• [Problem] Search the data below for the string "Collapse" and copy all lines where it shows up.

Stored records
▼▼▼
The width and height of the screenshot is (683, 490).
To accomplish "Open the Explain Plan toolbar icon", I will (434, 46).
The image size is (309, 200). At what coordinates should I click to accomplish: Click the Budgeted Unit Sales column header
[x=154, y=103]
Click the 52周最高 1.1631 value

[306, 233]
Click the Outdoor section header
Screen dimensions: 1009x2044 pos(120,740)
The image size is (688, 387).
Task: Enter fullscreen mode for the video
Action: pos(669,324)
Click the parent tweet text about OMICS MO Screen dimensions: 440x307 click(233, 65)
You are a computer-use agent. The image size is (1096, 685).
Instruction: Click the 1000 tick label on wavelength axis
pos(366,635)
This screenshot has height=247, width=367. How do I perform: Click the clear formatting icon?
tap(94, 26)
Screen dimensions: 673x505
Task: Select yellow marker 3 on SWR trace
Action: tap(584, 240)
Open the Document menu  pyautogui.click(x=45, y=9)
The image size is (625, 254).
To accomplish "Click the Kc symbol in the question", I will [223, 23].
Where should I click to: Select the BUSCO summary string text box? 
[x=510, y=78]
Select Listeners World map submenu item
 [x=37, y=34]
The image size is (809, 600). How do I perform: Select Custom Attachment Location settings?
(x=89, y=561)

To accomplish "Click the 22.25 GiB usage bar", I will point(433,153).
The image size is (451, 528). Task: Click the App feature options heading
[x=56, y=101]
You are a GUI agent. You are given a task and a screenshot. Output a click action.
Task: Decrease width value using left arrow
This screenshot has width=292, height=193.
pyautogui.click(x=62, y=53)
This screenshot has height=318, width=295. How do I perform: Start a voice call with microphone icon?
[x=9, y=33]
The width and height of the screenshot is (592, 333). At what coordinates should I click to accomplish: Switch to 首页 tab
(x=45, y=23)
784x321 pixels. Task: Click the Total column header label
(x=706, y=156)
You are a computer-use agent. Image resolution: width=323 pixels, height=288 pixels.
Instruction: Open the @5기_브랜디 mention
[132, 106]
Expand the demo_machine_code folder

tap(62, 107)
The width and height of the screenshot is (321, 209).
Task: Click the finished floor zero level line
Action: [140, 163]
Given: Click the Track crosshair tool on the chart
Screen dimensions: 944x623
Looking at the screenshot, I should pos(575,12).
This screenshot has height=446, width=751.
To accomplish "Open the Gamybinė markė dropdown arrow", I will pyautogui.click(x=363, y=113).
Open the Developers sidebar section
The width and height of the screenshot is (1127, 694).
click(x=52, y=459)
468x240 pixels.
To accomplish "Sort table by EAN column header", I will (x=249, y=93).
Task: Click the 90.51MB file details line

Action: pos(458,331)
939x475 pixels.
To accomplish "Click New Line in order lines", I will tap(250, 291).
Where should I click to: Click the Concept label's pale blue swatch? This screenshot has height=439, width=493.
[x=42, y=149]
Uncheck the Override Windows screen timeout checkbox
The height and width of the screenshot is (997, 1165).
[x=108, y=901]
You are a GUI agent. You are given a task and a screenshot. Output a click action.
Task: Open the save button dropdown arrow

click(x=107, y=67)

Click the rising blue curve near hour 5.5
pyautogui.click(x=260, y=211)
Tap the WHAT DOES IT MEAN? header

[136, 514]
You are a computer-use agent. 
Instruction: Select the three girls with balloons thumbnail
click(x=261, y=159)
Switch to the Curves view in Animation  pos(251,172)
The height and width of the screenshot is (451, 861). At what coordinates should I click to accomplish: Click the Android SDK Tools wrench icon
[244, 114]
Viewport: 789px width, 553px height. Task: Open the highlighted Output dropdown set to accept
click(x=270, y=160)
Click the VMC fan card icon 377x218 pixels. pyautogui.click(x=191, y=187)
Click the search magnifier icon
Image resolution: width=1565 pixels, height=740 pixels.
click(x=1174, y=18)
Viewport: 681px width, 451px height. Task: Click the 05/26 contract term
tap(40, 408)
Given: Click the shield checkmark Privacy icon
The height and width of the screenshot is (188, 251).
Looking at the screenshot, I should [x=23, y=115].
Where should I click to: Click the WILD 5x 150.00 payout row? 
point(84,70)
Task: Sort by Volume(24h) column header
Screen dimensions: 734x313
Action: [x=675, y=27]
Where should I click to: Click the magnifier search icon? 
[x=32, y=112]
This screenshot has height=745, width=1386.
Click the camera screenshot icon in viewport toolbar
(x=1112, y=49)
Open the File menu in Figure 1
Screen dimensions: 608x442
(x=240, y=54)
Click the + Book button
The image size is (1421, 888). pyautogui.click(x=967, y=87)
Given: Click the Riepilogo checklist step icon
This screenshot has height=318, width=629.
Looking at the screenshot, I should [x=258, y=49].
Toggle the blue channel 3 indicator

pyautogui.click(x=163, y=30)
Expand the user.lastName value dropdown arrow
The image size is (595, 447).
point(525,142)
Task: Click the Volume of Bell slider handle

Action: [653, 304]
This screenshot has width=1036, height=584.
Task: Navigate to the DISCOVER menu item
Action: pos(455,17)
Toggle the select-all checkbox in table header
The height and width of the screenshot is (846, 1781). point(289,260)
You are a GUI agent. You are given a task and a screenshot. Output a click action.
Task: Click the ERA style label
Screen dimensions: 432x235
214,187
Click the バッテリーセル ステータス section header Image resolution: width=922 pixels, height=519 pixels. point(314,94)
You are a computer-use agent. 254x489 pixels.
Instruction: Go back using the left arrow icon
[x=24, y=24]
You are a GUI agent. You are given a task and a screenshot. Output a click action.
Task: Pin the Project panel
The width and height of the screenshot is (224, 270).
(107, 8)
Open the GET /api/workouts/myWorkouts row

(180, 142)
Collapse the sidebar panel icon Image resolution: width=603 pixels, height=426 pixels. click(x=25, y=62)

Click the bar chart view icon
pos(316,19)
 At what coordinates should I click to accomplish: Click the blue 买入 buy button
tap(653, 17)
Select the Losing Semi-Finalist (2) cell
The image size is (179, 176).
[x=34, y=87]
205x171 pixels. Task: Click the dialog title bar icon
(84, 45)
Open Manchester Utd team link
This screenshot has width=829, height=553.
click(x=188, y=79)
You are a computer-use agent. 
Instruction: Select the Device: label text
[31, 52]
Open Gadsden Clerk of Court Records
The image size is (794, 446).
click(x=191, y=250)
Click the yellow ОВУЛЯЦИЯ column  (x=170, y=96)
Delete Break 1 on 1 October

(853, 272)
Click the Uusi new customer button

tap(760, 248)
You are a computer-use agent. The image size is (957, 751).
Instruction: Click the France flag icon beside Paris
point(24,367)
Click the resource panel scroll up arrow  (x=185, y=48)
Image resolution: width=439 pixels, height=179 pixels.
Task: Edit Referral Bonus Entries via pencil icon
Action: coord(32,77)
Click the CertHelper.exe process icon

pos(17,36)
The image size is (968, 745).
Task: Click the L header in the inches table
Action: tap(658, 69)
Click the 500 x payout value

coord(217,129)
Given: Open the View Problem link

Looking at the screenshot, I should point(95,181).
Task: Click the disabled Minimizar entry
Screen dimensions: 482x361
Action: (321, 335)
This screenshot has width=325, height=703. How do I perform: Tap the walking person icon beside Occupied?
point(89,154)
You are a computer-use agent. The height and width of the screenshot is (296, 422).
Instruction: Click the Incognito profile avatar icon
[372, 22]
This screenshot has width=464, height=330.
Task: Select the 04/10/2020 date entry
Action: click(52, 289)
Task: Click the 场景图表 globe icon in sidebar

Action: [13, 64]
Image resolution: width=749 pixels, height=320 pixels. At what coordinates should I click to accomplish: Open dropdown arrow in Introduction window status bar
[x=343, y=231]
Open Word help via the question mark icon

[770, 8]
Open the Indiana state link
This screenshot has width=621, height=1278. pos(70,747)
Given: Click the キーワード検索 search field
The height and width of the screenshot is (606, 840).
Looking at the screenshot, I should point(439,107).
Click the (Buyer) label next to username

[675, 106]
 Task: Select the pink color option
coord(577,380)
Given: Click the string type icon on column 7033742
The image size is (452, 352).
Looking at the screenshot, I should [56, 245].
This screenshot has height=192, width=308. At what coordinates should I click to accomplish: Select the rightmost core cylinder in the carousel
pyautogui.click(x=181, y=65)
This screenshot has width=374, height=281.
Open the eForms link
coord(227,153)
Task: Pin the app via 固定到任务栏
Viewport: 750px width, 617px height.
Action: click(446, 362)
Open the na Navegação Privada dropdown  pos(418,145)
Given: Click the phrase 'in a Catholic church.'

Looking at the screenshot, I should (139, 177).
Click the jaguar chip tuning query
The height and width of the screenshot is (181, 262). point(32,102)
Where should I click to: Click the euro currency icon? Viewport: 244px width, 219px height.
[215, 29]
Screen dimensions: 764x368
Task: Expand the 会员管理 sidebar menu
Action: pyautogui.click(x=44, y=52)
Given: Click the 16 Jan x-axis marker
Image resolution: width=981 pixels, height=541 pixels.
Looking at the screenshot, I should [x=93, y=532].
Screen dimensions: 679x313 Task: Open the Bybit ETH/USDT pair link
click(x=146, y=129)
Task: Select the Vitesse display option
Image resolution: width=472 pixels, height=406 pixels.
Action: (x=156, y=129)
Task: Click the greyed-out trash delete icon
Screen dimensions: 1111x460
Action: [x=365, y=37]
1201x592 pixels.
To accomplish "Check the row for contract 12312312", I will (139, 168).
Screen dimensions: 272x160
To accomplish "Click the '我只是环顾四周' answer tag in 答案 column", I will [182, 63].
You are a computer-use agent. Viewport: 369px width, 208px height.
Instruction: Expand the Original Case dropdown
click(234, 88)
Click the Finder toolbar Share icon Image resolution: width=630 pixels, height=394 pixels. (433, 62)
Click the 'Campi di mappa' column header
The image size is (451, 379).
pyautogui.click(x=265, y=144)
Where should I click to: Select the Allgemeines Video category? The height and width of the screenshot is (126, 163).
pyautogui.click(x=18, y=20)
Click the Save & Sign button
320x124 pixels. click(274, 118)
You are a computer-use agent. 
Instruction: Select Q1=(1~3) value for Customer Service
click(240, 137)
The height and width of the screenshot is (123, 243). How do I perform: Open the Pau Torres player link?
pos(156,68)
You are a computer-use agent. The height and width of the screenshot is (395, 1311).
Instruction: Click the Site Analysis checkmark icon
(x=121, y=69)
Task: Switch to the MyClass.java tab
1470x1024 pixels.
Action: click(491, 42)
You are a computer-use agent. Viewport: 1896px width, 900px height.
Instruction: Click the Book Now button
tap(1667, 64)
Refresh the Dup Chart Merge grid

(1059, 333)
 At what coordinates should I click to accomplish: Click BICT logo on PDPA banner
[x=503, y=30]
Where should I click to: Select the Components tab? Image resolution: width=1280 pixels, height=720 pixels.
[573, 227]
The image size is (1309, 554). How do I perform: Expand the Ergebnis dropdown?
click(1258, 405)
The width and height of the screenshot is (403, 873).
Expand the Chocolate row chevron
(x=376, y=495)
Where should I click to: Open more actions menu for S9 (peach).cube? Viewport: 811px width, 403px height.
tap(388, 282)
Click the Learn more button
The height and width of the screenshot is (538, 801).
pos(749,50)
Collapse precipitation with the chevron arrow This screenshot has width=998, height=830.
▲▲▲
• [Reply]
Collapse the sidebar panel icon Image resolution: width=603 pixels, height=426 pixels. click(x=25, y=62)
Collapse precipitation with the chevron arrow This screenshot has width=998, height=830.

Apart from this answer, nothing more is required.